-- START Data section --
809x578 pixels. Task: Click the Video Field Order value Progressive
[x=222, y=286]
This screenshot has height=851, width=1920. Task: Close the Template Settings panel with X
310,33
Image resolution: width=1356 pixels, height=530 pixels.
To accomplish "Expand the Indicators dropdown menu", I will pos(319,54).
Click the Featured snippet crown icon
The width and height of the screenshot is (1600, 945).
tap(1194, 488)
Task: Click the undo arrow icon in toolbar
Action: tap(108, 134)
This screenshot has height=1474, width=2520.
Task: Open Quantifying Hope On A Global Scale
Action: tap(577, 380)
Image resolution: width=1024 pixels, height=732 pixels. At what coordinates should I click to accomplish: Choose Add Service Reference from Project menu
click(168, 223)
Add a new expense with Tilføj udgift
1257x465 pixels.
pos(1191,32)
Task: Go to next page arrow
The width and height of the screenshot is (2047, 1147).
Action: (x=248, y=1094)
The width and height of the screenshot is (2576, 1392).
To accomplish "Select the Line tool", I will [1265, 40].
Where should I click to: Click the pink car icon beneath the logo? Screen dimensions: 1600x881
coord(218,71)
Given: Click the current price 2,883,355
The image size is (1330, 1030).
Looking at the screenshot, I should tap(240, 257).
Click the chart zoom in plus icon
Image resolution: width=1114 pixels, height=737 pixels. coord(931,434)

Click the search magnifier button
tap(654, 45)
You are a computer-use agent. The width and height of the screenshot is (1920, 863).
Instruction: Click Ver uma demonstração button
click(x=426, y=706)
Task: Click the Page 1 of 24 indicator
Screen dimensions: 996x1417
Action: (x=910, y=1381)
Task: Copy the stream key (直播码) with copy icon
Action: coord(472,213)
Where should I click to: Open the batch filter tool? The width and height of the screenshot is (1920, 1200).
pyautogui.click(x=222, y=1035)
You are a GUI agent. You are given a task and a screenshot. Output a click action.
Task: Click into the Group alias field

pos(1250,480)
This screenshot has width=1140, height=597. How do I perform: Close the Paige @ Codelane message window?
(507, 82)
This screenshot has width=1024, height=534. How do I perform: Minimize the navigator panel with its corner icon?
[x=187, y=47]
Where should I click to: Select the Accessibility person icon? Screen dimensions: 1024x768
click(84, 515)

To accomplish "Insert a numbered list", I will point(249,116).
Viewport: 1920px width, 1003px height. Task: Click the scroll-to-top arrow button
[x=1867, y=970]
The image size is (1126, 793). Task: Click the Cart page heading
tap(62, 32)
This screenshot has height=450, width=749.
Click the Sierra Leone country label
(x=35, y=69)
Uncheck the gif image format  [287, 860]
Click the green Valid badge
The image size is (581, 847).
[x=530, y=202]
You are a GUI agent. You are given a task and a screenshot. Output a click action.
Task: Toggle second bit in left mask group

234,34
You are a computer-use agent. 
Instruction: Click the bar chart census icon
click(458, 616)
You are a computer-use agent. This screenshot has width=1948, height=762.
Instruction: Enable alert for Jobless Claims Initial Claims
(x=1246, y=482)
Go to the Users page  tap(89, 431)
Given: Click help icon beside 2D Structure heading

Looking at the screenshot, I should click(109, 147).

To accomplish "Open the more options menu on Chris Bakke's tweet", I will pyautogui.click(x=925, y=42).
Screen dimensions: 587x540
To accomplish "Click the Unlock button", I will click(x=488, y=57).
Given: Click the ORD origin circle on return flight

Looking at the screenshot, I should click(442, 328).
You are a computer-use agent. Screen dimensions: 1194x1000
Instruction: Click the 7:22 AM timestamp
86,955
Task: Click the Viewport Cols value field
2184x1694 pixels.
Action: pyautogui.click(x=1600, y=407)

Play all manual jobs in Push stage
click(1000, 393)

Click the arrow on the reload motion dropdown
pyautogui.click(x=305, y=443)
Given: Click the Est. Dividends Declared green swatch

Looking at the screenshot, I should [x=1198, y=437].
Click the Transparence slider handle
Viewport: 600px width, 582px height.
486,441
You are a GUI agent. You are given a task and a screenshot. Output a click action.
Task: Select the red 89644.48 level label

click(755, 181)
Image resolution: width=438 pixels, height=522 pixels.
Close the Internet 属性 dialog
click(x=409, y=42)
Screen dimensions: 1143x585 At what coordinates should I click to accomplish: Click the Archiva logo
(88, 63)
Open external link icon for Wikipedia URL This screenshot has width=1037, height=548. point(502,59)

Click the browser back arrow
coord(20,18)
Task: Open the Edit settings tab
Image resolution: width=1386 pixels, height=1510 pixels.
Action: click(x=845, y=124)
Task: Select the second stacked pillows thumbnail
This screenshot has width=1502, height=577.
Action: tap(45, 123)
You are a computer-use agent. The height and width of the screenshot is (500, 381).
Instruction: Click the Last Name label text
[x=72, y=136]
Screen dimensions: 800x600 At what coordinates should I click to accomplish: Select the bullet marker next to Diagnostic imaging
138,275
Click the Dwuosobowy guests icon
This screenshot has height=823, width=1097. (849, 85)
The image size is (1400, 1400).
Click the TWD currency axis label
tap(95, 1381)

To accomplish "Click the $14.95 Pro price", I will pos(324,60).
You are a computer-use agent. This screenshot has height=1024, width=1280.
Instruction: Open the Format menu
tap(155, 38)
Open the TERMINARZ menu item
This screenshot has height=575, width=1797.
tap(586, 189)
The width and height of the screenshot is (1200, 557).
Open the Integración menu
-- END Data section --
Reproduce every line from the one containing "The image size is (1400, 1400)." through the end of the records, including the requests. Scale each coordinate in the answers by 1.1 and round it to a whole number, with halves rounded up.

The image size is (1400, 1400).
Click the TWD currency axis label
tap(105, 1519)

To accomplish "Click the $14.95 Pro price", I will pos(356,66).
You are a computer-use agent. This screenshot has height=1024, width=1280.
Instruction: Open the Format menu
tap(171, 42)
Open the TERMINARZ menu item
This screenshot has height=575, width=1797.
tap(645, 208)
The width and height of the screenshot is (1200, 557).
Open the Integración menu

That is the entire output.